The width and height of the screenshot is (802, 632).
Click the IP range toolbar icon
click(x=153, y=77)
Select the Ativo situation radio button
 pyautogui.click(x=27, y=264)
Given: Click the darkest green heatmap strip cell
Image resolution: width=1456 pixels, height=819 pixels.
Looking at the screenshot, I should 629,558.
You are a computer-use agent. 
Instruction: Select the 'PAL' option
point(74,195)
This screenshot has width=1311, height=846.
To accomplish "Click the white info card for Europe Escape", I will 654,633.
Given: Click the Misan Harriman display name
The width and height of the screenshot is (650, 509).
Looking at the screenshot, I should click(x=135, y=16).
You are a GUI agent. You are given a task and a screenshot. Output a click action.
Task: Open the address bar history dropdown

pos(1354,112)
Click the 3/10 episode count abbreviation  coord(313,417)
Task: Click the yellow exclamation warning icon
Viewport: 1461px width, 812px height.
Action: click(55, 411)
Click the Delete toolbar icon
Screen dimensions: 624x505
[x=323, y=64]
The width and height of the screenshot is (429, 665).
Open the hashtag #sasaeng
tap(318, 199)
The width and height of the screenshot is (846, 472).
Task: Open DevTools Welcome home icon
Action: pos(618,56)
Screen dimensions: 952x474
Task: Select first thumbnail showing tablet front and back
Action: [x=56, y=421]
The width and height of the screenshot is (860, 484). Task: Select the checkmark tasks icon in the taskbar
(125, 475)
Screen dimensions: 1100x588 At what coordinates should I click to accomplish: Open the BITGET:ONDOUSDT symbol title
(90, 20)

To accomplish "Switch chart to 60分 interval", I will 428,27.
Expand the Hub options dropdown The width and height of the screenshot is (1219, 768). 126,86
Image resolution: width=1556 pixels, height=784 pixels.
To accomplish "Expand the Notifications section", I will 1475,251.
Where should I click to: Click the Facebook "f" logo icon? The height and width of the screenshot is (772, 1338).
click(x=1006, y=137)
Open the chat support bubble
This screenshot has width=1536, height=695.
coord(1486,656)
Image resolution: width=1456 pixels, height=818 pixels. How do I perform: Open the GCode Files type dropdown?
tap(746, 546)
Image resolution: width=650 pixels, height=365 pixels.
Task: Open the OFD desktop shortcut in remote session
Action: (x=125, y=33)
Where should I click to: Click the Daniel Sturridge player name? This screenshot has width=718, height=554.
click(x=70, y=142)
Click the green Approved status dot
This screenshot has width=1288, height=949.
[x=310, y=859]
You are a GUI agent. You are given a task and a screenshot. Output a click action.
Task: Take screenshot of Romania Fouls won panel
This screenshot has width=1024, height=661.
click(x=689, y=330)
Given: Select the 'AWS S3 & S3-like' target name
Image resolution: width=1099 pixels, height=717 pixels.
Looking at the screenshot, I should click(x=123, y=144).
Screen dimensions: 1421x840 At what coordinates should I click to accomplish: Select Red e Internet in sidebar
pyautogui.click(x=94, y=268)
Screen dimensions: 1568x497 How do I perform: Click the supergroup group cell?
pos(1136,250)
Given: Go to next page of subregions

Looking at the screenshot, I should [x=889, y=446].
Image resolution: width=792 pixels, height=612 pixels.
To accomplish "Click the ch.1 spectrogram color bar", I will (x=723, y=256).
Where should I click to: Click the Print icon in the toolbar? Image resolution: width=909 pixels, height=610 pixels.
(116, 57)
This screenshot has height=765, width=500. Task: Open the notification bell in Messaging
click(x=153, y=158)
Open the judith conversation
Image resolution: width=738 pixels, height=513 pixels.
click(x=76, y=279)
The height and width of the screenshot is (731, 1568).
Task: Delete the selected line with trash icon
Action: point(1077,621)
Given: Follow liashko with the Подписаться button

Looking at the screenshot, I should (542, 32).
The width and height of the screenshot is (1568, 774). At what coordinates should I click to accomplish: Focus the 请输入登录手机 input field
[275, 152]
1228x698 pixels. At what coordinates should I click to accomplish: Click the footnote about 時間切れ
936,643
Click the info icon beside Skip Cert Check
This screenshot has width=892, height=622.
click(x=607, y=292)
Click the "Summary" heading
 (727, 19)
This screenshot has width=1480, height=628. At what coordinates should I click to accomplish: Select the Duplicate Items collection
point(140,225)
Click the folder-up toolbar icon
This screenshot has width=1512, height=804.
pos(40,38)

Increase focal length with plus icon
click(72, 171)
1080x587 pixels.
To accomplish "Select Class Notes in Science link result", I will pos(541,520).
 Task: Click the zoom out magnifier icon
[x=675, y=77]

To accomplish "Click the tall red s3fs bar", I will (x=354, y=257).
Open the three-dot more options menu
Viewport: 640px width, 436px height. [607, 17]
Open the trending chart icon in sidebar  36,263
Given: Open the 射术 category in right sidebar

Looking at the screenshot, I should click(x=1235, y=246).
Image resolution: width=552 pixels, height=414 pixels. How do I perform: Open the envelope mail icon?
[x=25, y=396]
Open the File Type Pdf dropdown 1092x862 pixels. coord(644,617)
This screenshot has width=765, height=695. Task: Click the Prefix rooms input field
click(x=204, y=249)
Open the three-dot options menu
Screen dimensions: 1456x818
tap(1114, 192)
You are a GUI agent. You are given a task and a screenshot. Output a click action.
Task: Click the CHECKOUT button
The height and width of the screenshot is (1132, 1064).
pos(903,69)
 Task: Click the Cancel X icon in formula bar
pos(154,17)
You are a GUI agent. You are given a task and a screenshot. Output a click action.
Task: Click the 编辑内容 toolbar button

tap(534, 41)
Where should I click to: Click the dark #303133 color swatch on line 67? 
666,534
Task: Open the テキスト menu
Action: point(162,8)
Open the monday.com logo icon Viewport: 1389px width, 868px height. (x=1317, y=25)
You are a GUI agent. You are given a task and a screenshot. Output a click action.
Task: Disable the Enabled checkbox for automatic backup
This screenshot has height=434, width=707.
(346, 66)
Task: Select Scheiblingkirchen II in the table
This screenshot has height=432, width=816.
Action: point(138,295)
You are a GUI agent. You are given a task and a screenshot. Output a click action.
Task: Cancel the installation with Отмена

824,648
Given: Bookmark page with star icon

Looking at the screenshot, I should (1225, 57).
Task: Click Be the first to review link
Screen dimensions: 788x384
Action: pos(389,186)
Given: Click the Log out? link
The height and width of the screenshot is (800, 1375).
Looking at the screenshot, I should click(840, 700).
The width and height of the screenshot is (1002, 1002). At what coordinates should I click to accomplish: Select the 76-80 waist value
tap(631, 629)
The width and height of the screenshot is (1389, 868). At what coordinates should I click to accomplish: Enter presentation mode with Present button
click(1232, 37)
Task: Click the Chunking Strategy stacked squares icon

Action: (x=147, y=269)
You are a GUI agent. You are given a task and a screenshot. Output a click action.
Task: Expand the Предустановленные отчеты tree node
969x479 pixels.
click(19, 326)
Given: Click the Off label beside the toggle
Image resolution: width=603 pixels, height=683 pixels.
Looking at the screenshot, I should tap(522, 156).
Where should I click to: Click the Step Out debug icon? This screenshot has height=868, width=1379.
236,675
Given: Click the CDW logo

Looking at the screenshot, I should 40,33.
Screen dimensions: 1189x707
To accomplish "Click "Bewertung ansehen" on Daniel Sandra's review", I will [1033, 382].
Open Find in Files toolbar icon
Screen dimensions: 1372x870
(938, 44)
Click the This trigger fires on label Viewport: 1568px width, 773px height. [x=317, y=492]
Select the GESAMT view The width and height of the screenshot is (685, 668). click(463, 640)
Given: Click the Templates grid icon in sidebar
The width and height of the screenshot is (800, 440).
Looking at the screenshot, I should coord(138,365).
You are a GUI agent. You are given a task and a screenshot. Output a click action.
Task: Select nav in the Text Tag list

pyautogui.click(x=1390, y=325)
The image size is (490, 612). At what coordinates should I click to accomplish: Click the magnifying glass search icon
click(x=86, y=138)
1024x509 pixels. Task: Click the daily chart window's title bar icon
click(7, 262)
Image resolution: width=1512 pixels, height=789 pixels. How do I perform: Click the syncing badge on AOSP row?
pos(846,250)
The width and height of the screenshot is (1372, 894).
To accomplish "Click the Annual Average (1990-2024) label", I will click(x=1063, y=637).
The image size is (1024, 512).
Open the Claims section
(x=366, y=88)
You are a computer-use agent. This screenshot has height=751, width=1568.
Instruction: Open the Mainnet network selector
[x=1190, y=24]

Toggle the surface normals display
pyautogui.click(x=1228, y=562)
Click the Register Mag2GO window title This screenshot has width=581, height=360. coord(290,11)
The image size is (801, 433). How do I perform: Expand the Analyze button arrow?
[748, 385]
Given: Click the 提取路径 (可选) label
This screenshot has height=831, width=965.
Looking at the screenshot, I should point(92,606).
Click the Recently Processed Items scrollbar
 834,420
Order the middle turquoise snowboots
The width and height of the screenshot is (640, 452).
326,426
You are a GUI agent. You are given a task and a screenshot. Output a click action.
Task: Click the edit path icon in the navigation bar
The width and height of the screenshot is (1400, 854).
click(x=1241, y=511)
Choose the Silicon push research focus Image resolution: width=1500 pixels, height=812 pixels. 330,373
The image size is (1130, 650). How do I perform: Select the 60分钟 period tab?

--------------------------------

* _WHAT YOU HAVE TO DO_
Duplicate the records starting with the line that contains "Click the folder-up toolbar icon" and going on through the line that contains "Open the File", reproducing each line exactly as it stands.

* _WORKED ANSWER_
Click the folder-up toolbar icon
This screenshot has width=1512, height=804.
pos(40,38)

Increase focal length with plus icon
click(72, 171)
1080x587 pixels.
To accomplish "Select Class Notes in Science link result", I will pos(541,520).
 Task: Click the zoom out magnifier icon
[x=675, y=77]

To accomplish "Click the tall red s3fs bar", I will (x=354, y=257).
Open the three-dot more options menu
Viewport: 640px width, 436px height. [607, 17]
Open the trending chart icon in sidebar  36,263
Given: Open the 射术 category in right sidebar

Looking at the screenshot, I should click(x=1235, y=246).
Image resolution: width=552 pixels, height=414 pixels. How do I perform: Open the envelope mail icon?
[x=25, y=396]
Open the File Type Pdf dropdown 1092x862 pixels. coord(644,617)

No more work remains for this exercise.